祝维摩不再跟她多说什么,转了木轮车,沿着湖岸向着那头走远了。直到他的身影消失在远处看不见了,吟秋才回过神来,深吸了一口冷气,转眼看向墨玉湖深蓝色的水色。风吹起水面的褶皱,没有方向的四处波动。她立在那里看了一会儿,擦干净脸上的泪,才转身回去了。

再说苏晓这边,她和爹爹分开的时候,跟他说没休息好,要回房睡个觉去,不必叫她吃饭了。等爹爹走远了,她又偷溜出府来,叫了一辆马车,一路疾驰到了祝维摩的家门口。下了马车后她让车夫驾着马车先回去,自己绕到上次那扇小侧门前面,推了推那门,这一次们是锁着的,没能推开。
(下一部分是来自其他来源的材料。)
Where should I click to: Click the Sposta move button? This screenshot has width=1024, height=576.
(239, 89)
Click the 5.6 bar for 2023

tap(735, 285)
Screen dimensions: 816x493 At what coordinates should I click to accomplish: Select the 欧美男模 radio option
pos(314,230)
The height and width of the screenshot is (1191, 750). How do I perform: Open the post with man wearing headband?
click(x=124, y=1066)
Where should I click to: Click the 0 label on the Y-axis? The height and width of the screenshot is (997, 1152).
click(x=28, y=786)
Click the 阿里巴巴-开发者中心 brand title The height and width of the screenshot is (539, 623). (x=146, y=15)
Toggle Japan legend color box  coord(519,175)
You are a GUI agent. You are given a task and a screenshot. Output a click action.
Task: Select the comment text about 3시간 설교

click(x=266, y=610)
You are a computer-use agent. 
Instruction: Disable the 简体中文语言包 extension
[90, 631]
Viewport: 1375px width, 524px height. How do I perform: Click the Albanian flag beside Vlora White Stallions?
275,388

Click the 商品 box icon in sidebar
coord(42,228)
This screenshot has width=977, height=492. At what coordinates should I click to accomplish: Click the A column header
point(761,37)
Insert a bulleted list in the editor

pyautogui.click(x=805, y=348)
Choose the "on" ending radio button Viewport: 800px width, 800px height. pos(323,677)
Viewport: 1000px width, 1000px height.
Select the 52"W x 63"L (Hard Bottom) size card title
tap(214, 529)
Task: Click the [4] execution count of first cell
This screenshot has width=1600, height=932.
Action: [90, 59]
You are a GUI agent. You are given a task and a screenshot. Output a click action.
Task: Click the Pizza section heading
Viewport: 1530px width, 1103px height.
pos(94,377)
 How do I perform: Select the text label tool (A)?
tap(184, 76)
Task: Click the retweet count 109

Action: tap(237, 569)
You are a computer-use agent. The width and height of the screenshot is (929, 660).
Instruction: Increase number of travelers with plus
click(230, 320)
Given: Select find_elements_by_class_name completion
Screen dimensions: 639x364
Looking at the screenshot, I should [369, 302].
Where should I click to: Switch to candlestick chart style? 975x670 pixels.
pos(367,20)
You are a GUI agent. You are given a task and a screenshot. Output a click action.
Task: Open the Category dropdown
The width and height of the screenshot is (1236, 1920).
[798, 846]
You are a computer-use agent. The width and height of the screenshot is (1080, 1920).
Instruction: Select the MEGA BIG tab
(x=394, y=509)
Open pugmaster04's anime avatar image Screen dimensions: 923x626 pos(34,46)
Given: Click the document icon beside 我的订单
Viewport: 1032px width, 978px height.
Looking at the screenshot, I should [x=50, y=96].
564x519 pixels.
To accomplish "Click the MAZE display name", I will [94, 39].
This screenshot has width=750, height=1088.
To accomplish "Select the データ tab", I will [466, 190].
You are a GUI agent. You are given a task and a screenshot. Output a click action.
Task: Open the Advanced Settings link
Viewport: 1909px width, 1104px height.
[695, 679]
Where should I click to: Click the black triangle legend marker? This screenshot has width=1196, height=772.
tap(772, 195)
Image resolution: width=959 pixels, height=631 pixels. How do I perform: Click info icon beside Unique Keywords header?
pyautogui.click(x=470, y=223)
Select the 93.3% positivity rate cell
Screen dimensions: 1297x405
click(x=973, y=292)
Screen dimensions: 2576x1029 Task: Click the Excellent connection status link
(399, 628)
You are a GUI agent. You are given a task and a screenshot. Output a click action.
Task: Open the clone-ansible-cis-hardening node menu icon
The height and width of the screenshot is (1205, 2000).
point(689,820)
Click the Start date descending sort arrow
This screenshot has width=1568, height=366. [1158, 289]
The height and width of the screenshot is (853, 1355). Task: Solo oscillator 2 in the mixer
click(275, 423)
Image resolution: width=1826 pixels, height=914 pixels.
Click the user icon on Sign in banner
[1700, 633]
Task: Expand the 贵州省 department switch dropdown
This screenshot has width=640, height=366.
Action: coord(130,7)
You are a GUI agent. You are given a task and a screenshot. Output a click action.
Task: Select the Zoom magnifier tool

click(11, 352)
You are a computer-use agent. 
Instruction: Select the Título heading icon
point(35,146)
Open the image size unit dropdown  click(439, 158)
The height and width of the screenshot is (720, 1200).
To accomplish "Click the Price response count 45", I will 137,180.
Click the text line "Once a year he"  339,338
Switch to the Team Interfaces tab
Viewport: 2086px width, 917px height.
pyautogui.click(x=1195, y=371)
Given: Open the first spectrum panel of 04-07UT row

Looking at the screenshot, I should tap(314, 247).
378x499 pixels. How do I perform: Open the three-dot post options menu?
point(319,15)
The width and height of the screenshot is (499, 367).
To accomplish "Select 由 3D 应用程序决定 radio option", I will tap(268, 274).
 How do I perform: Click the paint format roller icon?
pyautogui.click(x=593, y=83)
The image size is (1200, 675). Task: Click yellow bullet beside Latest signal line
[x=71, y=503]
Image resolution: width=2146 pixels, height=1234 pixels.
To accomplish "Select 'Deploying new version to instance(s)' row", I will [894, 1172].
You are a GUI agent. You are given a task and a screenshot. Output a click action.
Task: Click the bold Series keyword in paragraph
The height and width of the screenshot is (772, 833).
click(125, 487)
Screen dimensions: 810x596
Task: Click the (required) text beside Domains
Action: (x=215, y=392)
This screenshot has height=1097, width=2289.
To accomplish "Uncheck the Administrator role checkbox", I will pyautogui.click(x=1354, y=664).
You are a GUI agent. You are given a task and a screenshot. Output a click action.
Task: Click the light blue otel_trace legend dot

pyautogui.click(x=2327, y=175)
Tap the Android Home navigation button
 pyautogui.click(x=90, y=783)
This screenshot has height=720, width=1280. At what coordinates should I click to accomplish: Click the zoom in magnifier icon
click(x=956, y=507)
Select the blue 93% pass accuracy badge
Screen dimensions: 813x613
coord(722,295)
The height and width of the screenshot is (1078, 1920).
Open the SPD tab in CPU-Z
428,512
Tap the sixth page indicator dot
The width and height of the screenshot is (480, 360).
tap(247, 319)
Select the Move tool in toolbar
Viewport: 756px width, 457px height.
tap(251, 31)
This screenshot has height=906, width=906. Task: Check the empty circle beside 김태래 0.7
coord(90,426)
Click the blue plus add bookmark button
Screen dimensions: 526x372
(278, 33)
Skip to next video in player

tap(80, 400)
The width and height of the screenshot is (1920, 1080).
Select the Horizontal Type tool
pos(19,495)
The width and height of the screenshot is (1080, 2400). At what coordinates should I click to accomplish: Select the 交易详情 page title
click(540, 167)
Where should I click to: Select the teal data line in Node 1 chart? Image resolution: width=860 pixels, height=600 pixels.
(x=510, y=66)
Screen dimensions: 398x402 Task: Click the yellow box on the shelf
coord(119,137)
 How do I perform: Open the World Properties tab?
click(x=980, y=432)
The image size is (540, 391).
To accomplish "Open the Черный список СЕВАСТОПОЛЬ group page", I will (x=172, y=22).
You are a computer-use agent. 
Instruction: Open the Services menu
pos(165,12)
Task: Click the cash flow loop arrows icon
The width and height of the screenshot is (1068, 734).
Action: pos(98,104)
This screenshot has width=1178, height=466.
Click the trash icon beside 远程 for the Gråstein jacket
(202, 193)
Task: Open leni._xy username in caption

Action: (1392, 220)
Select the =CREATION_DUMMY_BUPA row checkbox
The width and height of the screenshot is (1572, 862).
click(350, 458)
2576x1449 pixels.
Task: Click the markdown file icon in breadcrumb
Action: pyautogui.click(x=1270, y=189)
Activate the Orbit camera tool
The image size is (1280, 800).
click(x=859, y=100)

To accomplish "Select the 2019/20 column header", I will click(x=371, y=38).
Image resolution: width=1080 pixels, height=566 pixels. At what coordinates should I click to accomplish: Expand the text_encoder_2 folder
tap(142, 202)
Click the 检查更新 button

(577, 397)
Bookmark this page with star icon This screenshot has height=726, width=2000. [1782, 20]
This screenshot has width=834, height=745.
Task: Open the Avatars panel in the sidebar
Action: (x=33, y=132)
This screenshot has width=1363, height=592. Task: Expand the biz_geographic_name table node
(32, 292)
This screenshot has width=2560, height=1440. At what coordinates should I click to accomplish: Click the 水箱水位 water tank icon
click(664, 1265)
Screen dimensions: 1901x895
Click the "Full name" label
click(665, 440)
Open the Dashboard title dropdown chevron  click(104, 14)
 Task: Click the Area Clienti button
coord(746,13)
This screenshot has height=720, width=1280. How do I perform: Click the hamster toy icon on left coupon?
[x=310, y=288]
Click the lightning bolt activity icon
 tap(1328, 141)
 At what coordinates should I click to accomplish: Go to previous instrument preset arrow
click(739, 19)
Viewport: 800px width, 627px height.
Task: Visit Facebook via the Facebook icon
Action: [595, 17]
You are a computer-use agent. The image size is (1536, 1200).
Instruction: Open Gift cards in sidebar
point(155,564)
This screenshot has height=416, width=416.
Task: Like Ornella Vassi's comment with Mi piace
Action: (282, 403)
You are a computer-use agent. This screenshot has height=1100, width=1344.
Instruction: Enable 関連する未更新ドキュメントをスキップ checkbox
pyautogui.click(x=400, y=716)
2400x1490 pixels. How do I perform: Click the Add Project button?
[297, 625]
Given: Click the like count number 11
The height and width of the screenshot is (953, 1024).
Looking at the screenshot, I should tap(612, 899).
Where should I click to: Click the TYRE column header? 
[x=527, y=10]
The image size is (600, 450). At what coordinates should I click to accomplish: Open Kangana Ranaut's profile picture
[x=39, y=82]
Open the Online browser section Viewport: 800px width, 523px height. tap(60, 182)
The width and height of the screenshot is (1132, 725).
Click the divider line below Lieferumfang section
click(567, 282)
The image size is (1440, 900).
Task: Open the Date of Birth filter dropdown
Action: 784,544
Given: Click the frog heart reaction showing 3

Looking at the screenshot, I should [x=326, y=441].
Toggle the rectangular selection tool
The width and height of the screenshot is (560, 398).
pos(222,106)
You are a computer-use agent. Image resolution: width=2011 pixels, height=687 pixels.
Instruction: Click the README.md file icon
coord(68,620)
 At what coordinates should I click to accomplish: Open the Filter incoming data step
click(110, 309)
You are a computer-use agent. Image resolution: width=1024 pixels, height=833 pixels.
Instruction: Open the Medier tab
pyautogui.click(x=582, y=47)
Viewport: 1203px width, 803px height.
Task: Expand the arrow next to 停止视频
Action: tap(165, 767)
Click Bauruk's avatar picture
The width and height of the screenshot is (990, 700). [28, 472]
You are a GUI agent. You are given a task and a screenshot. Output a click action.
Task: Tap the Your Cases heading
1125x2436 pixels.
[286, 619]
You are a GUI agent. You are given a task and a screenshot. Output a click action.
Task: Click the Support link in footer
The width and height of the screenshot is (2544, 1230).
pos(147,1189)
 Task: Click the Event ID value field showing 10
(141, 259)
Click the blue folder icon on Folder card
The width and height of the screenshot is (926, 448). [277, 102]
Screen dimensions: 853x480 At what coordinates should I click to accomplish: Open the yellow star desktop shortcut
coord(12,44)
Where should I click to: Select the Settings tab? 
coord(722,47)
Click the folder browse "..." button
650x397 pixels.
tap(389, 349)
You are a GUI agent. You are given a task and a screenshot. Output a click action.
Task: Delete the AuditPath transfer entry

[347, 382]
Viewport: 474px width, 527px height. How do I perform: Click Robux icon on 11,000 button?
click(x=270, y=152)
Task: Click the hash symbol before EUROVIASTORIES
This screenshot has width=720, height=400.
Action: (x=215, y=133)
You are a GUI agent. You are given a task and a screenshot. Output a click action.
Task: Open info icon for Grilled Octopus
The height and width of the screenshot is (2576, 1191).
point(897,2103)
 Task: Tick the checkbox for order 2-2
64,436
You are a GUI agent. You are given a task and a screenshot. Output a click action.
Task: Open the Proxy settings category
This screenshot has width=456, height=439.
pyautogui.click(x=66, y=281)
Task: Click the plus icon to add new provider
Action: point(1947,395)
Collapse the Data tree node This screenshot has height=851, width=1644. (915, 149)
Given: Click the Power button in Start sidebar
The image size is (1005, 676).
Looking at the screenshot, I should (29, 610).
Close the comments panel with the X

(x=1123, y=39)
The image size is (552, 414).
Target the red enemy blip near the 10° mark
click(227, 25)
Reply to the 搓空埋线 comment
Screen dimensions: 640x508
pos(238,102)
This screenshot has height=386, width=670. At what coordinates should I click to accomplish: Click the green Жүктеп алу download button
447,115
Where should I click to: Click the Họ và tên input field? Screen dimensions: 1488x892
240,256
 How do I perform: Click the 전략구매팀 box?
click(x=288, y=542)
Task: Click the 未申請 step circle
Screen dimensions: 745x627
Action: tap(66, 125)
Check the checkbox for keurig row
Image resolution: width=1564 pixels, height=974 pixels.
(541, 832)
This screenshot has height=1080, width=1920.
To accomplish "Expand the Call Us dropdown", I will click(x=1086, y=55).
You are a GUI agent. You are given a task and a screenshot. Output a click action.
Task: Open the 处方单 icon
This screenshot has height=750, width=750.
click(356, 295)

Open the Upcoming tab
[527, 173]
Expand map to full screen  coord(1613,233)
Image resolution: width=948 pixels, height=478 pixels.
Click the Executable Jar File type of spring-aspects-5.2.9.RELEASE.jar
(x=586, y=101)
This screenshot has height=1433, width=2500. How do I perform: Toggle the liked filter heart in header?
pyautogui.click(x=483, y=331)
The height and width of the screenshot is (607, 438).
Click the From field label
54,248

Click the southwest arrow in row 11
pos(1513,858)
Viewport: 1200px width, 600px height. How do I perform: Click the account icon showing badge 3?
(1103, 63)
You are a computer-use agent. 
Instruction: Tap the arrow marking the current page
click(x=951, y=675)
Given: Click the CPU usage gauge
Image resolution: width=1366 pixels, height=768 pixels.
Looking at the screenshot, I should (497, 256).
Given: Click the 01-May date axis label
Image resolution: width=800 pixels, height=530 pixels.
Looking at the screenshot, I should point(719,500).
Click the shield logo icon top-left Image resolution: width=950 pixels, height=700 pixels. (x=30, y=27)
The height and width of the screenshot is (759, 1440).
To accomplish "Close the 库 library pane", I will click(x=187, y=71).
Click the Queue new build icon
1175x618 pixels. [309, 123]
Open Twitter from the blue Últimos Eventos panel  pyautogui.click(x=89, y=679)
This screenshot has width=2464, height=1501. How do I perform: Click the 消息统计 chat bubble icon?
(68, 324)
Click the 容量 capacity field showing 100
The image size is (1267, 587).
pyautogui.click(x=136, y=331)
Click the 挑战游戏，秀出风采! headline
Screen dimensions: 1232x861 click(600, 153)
苏晓心里急得跟热锅上的蚂蚁一样,她一定要见祝维摩一面,告诉她,和李胤真的没什么,告诉他无论如何她不会嫁给李胤,告诉他她一定想办法治好他的病,无论怎样,都不会放弃的。

其实有几天晚上,她都到空间里面去了的,但是她不知道怎么召唤祝维摩的神识,只能跟草草两个一起瞎着急,这回终于不用关禁闭了,她得抓紧这个机会。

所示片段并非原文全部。